Glaspell originally wrote the story as a one-act play entitled Trifles for the Provincetown Players in 1916.

The story was adapted into an episode of the 1950s TV series Alfred Hitchcock Presents. It was also adapted into a 30-minute film, starring Diane de Lorian as Mrs. Hale, by Sally Heckel in 1980. The film was nominated for an Academy Award for Best Live Action Short Film.

==Plot summary==
"A Jury of Her Peers" is about the discovery of and subsequent investigation of John Wright's murder. The story begins on a cold, windy day in fictional Dickson County, with Martha Hale being abruptly called to ride to the scene of Wright's murder. In the buggy is Lewis Hale, her husband; Sheriff Peters, the county sheriff; and Mrs. Peters, the sheriff's wife. She rushes out to join them in the buggy, and the group sets off. They arrive at the crime scene: the Wrights' lonesome-looking house. Immediately, Mrs. Hale exhibits a feeling of guilt for not visiting her friend Minnie Foster after her marriage to Mr. Wright twenty years prior. Once the whole group is safely inside the house, Mr. Hale is asked to describe to the county attorney what he had seen and experienced the day prior.

Despite the serious circumstances, he delivers his story in a long-winded and poorly thought-out manner, tendencies he struggles to avoid throughout: The story begins with Mr. Hale venturing to Mr. Wright's house to convince Wright to get a telephone. Upon entering the house, he finds Mrs. Wright in a delirious state and comes to learn that Mr. Wright has allegedly been strangled.

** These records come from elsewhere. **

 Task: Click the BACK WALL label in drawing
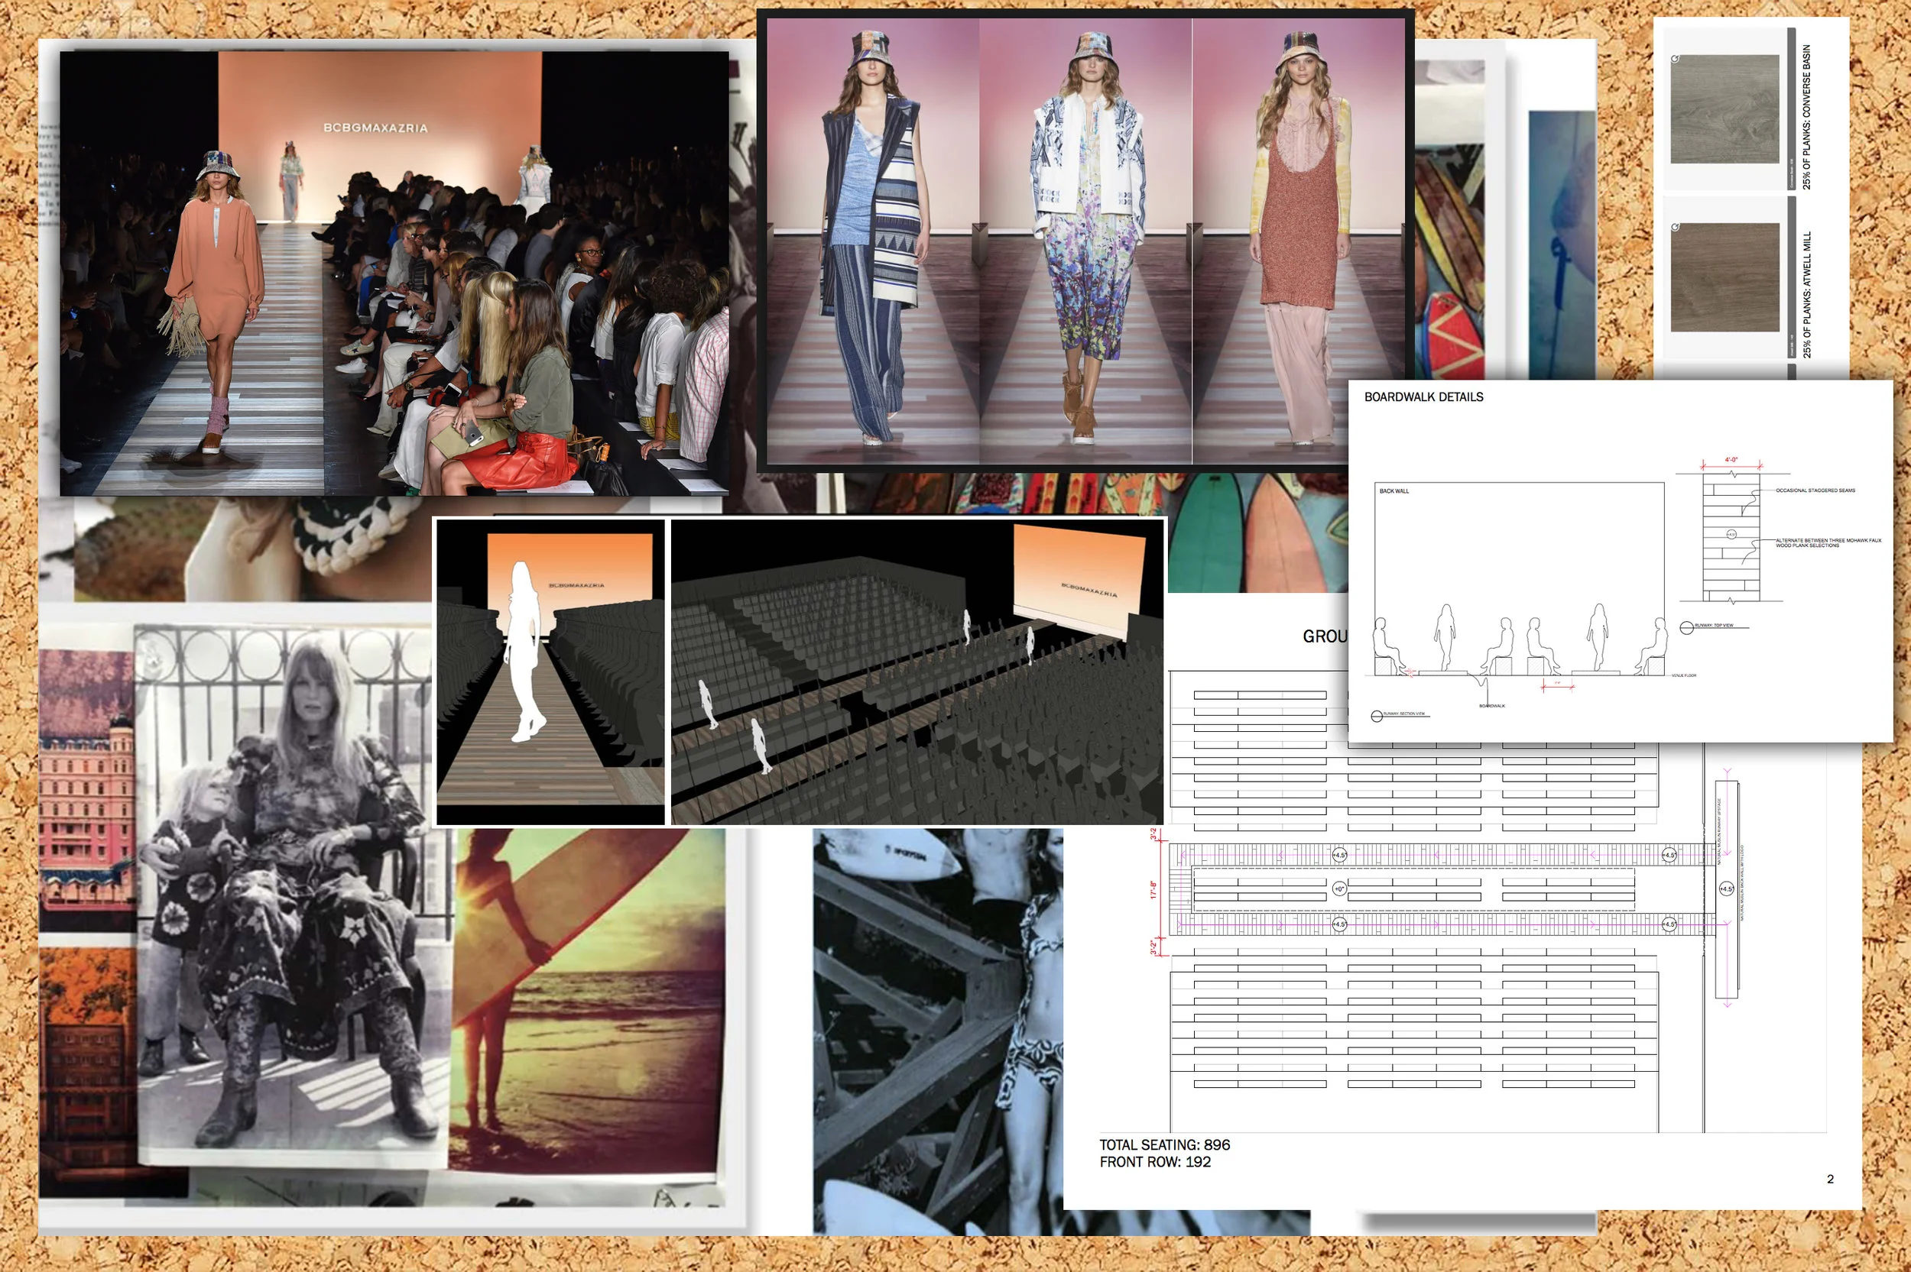(1393, 491)
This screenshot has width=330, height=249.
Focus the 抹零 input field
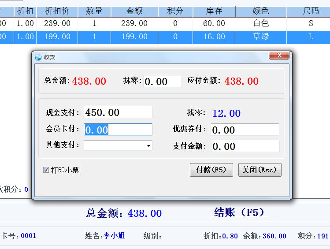tap(162, 82)
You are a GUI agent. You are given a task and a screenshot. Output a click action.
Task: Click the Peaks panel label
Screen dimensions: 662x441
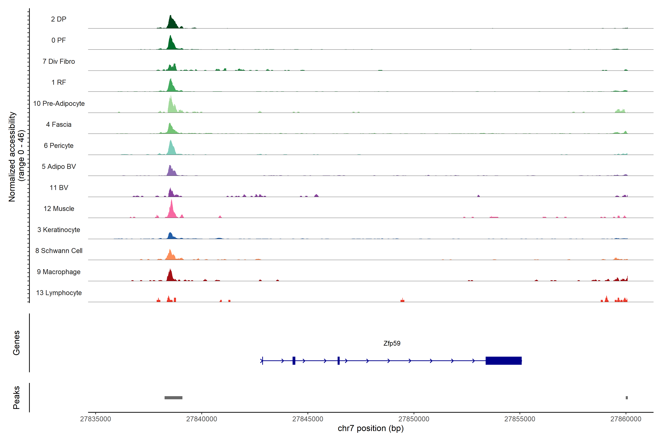pyautogui.click(x=16, y=397)
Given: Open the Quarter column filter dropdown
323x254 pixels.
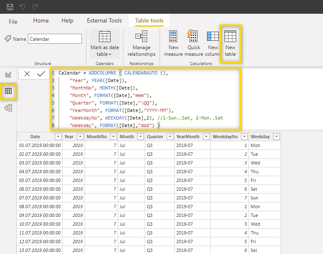Looking at the screenshot, I should tap(169, 137).
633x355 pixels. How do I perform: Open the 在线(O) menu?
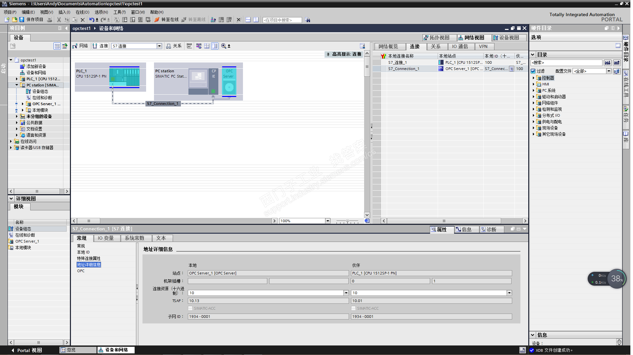pos(82,12)
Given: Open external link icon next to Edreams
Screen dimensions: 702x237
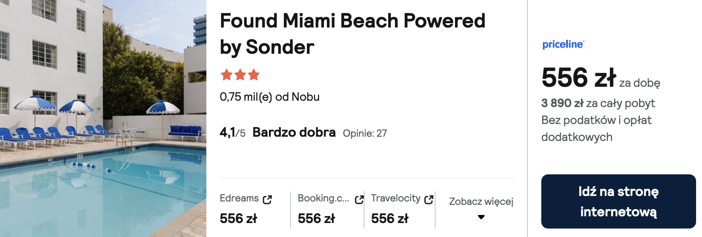Looking at the screenshot, I should (x=267, y=199).
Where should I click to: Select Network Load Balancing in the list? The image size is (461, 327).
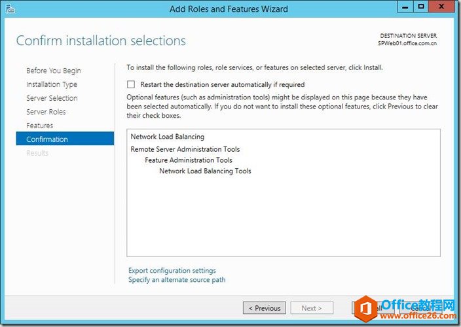pos(168,137)
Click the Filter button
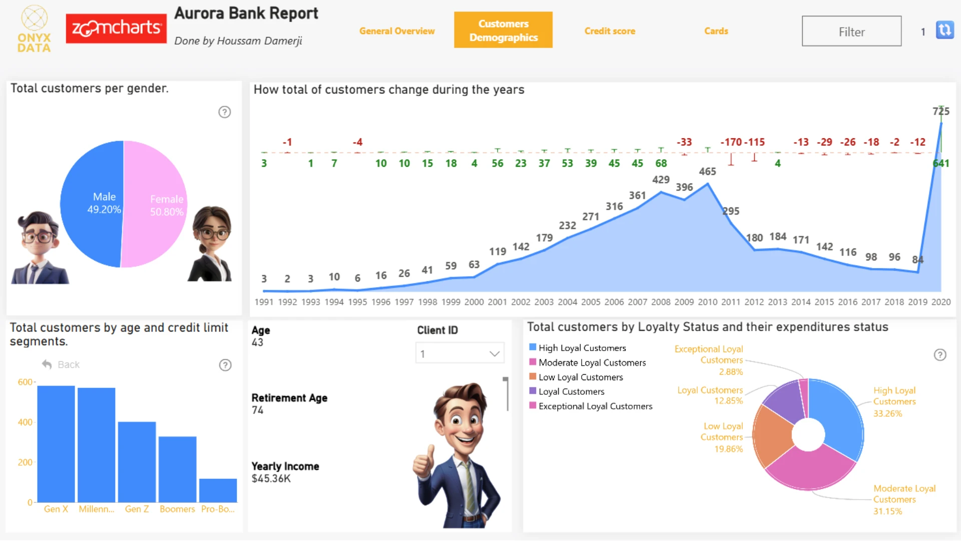Screen dimensions: 961x541 851,32
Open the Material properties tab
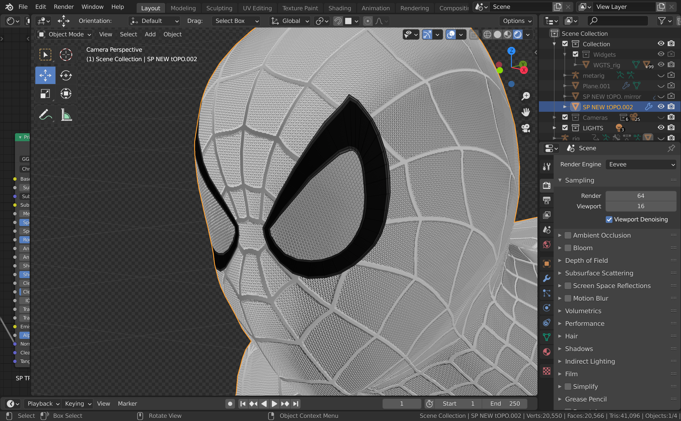This screenshot has height=421, width=681. (x=546, y=352)
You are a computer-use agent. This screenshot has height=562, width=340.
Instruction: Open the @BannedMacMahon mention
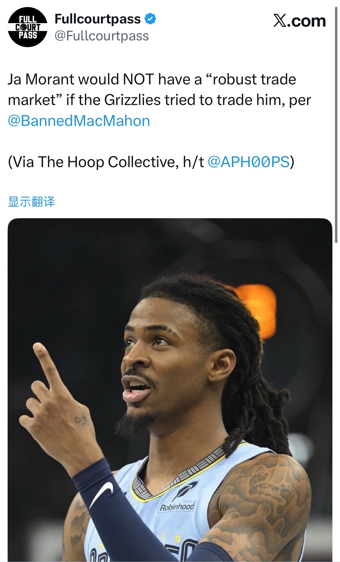click(x=79, y=121)
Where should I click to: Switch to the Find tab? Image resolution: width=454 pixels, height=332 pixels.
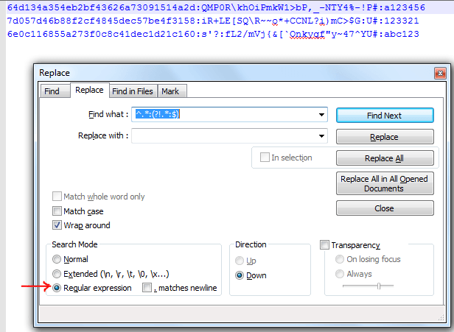(52, 91)
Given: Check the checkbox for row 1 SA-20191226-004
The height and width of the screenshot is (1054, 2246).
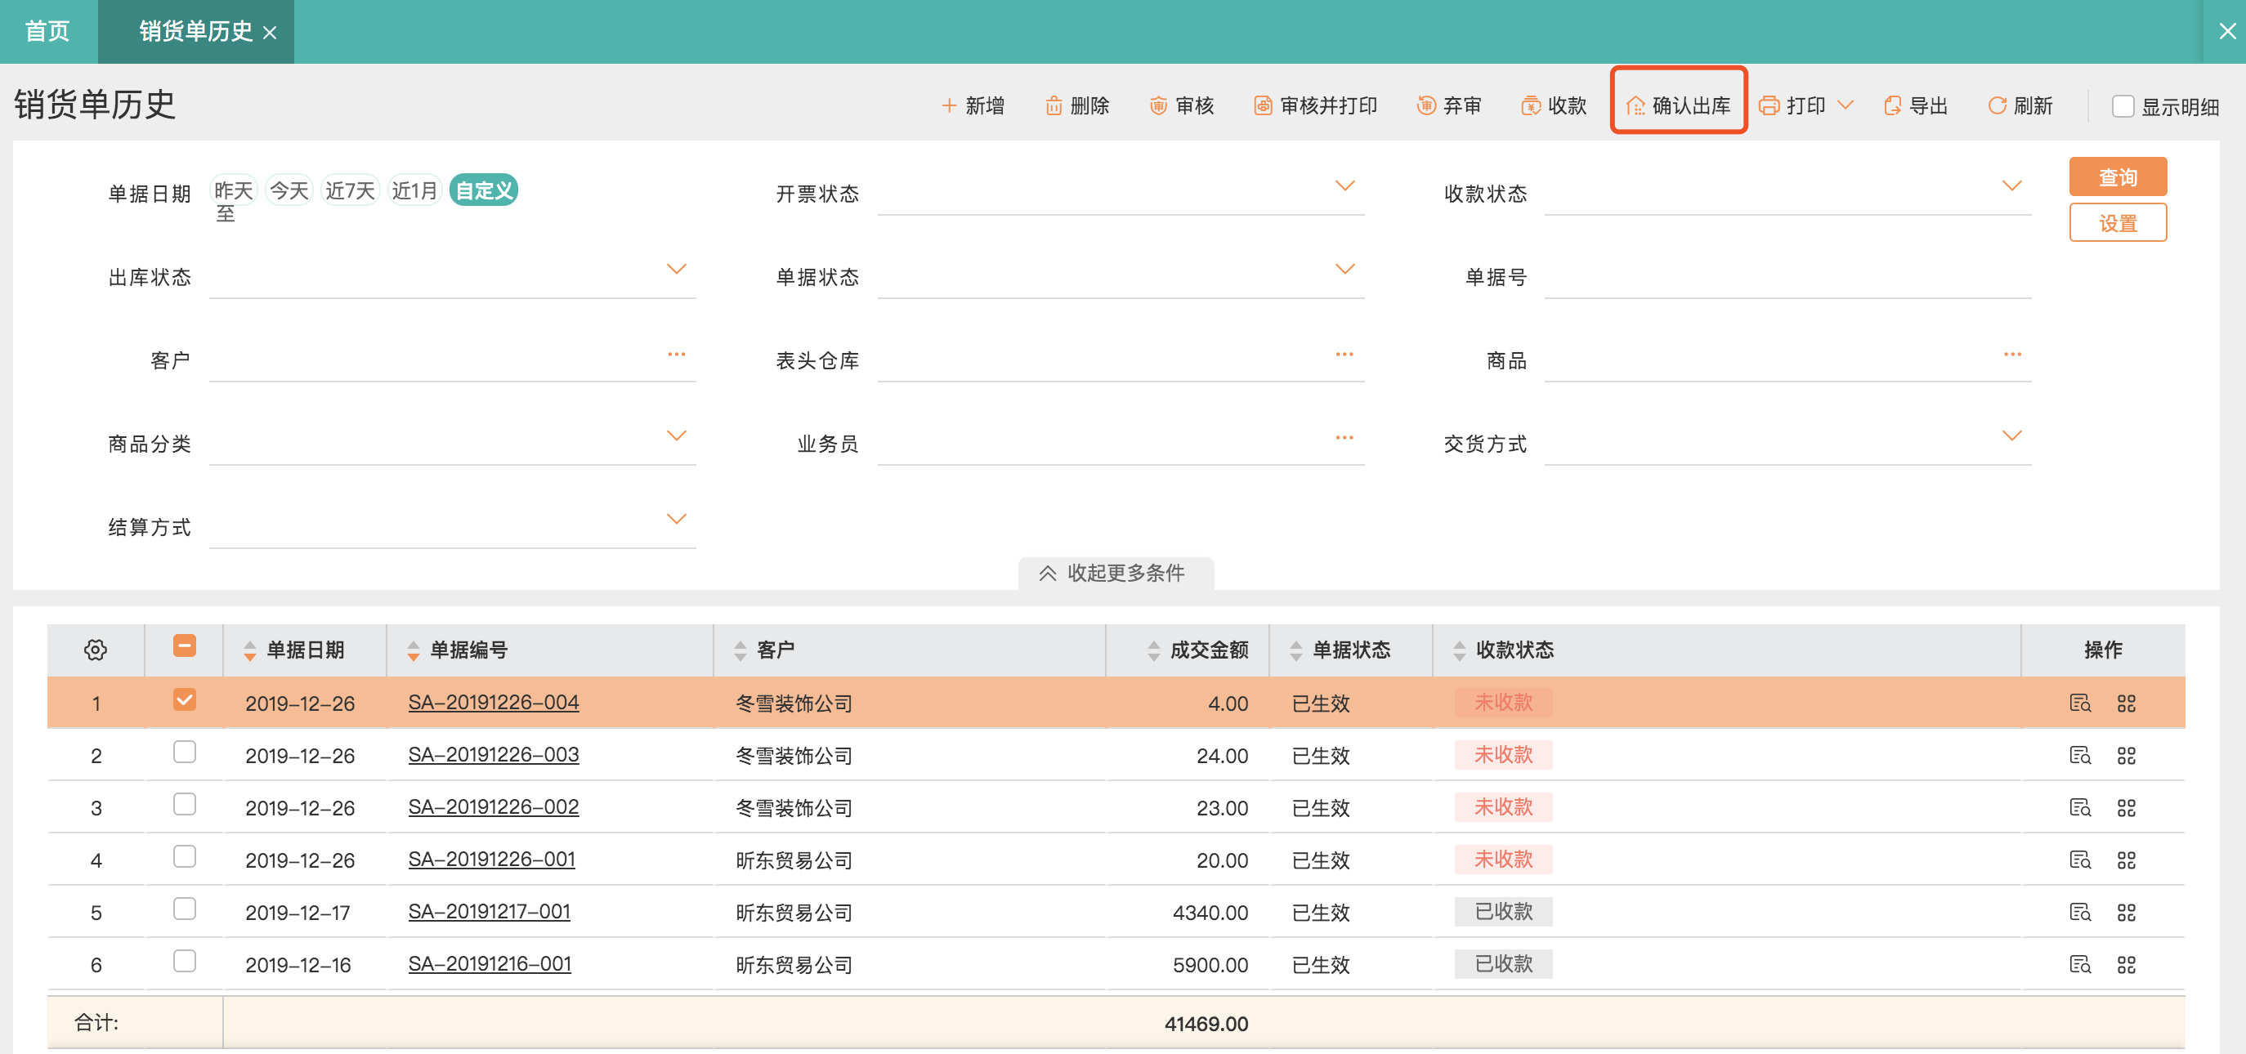Looking at the screenshot, I should click(183, 700).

The women's curious natures and very peculiar attention to minute details allow them to find evidence of Mrs. Wright's guilt and of her provocations and motives. Meanwhile, the men are unable to procure any evidence. The women find the one usable piece of evidence: a dead bird in a box. It's stated that Minnie used to love to sing, but her husband didn't allow her to, so instead, she brought a bird who sang instead. But now finding her bird dead with a broken neck, it is evident that Mr. Wright killed the bird, leading Mrs. Wright to strangle her husband in a similar manner. Mrs. Hale and Mrs. Peters use their knowledge and experience as two "midwestern rural women" to understand Mrs. Wright's suffering when the only living thing around her has died. The women find justification in Mrs. Wright’s actions and go about hiding what they find from the men. In the end, their obstruction of evidence will seemingly prevent a conviction.

== Themes ==
Scholars have stated that themes covered in Susan Glaspell's A Jury of Her Peers explore the concepts of good and bad, law vs justice, and the world of men vs the world of women. Scholar Leonard Mustazza has stated that in the story Glaspell explores the concept of good and bad in her writing by making the detectives out to be typical heroes of justice via their stating that they wouldn't rest until they find the murderer of John Wright. J. Madison Davis has commented on the same concept, noting that while the women's actions were not conventionally good, the cruelty inflicted by John Wright and the sheriff's choice to ignore this cruelty justify their actions and silence. Mustazza has commented on the topic of law versus justice, noting that the male characters were focused on following the law while the female characters were trying to pursue justice. He further wrote that the men's behaviors showed the differences between the characters, as they didn't acknowledge the abuse the wife suffered and instead criticized her housekeeping skills.